(Records shown begins)
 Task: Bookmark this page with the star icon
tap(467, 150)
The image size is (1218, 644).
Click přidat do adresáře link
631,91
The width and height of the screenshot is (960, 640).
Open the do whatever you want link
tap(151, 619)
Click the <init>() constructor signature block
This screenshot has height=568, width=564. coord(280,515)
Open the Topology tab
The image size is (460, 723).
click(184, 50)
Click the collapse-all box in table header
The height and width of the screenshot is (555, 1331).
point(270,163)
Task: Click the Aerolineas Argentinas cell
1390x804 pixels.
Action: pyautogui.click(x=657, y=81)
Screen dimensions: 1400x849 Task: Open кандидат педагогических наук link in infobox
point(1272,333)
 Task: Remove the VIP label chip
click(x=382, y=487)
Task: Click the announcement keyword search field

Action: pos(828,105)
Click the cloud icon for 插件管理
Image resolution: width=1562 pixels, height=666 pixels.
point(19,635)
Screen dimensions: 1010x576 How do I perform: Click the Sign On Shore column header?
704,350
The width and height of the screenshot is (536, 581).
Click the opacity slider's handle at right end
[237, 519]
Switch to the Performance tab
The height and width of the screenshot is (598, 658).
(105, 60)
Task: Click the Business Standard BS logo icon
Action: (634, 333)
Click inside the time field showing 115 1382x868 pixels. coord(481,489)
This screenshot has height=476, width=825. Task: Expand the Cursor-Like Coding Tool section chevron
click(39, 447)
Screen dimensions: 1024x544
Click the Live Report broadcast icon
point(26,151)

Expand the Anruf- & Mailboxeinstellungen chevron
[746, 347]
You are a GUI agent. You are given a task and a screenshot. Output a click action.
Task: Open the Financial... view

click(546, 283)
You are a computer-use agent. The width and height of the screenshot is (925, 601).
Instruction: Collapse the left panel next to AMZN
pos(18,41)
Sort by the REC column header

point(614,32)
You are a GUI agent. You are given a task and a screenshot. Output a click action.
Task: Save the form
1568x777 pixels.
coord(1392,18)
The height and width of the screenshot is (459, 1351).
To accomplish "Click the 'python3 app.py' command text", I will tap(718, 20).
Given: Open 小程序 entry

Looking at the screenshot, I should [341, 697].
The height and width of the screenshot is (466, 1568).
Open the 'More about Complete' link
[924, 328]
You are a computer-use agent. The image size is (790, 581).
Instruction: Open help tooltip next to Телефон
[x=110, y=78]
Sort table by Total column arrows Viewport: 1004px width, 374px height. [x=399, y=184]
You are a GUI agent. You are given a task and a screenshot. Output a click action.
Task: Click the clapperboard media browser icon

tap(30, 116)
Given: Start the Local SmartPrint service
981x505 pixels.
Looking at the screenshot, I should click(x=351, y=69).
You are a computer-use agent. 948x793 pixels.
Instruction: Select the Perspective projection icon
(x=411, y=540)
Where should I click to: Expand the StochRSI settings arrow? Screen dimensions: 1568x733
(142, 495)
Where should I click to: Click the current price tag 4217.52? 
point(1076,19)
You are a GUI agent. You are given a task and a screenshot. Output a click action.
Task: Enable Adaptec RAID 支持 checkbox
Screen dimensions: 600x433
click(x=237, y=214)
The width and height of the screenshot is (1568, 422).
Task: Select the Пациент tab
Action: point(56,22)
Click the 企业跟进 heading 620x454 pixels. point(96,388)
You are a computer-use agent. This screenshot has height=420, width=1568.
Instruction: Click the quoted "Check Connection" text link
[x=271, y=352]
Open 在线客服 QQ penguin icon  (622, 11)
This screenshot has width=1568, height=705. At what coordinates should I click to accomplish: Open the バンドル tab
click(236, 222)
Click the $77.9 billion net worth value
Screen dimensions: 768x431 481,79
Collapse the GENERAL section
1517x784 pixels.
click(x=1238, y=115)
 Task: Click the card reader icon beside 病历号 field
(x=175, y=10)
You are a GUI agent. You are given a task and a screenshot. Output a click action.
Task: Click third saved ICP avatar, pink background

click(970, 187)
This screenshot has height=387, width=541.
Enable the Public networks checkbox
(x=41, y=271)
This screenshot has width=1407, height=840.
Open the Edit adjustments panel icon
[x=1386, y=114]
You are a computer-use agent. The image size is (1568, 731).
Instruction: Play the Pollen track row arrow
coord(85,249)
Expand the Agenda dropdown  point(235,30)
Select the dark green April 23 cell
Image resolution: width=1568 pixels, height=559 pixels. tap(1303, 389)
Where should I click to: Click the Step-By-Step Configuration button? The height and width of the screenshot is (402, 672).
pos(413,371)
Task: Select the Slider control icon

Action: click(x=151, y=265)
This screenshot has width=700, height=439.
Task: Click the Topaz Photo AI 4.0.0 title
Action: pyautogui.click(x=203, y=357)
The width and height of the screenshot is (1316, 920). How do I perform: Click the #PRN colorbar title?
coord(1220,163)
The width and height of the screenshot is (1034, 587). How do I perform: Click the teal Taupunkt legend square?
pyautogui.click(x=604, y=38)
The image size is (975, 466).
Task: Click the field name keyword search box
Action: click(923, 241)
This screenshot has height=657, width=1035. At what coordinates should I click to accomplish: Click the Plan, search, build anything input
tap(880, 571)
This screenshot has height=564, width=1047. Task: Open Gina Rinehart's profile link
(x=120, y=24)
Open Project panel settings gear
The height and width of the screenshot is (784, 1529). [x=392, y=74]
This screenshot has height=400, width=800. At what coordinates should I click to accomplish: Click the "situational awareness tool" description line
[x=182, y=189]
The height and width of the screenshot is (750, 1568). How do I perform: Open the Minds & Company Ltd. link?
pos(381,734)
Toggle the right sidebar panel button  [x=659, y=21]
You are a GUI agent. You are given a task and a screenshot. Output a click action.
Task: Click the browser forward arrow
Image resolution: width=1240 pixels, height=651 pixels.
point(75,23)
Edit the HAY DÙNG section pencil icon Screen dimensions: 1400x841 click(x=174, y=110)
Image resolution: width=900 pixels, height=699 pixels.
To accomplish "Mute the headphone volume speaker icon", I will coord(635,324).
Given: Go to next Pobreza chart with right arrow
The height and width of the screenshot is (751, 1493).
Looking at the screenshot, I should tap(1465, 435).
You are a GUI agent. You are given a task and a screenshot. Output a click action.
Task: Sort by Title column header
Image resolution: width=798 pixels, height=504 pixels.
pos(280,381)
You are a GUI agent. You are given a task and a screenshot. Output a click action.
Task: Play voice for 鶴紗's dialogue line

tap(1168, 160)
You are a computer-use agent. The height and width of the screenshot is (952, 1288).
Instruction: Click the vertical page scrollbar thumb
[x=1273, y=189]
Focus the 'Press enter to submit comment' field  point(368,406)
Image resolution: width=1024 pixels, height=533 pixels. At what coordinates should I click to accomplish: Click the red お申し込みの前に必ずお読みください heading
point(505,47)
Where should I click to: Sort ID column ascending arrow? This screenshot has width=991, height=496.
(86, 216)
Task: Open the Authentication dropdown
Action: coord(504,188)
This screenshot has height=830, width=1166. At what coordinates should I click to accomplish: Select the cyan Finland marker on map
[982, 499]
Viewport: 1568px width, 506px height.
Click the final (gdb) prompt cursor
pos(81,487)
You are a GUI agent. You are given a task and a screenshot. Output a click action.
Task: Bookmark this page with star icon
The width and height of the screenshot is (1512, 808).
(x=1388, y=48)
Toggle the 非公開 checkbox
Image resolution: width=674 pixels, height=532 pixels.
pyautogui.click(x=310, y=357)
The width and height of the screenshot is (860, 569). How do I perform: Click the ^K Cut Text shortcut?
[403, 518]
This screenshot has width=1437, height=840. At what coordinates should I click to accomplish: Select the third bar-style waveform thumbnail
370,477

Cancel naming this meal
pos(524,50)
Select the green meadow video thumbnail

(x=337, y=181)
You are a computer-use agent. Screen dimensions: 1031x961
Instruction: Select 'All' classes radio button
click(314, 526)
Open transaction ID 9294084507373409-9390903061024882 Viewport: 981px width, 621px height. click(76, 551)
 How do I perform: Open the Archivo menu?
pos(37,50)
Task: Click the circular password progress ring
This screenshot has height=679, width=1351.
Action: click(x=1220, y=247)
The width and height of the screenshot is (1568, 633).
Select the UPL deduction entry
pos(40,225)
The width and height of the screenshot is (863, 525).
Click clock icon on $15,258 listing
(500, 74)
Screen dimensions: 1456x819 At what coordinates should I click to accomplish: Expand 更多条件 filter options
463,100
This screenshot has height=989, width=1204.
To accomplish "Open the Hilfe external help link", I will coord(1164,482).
(Records shown ends)
◆ **Task**
The lines from the one holding "Toggle the 非公開 checkbox" to the end of the entries are to be repeated exactly, with both ends included and nothing else.

◆ **Expected answer**
Toggle the 非公開 checkbox
Image resolution: width=674 pixels, height=532 pixels.
pyautogui.click(x=310, y=357)
The width and height of the screenshot is (860, 569). How do I perform: Click the ^K Cut Text shortcut?
[403, 518]
This screenshot has width=1437, height=840. At what coordinates should I click to accomplish: Select the third bar-style waveform thumbnail
370,477

Cancel naming this meal
pos(524,50)
Select the green meadow video thumbnail

(x=337, y=181)
You are a computer-use agent. Screen dimensions: 1031x961
Instruction: Select 'All' classes radio button
click(314, 526)
Open transaction ID 9294084507373409-9390903061024882 Viewport: 981px width, 621px height. click(76, 551)
 How do I perform: Open the Archivo menu?
pos(37,50)
Task: Click the circular password progress ring
This screenshot has height=679, width=1351.
Action: click(x=1220, y=247)
The width and height of the screenshot is (1568, 633).
Select the UPL deduction entry
pos(40,225)
The width and height of the screenshot is (863, 525).
Click clock icon on $15,258 listing
(500, 74)
Screen dimensions: 1456x819 At what coordinates should I click to accomplish: Expand 更多条件 filter options
463,100
This screenshot has height=989, width=1204.
To accomplish "Open the Hilfe external help link", I will coord(1164,482).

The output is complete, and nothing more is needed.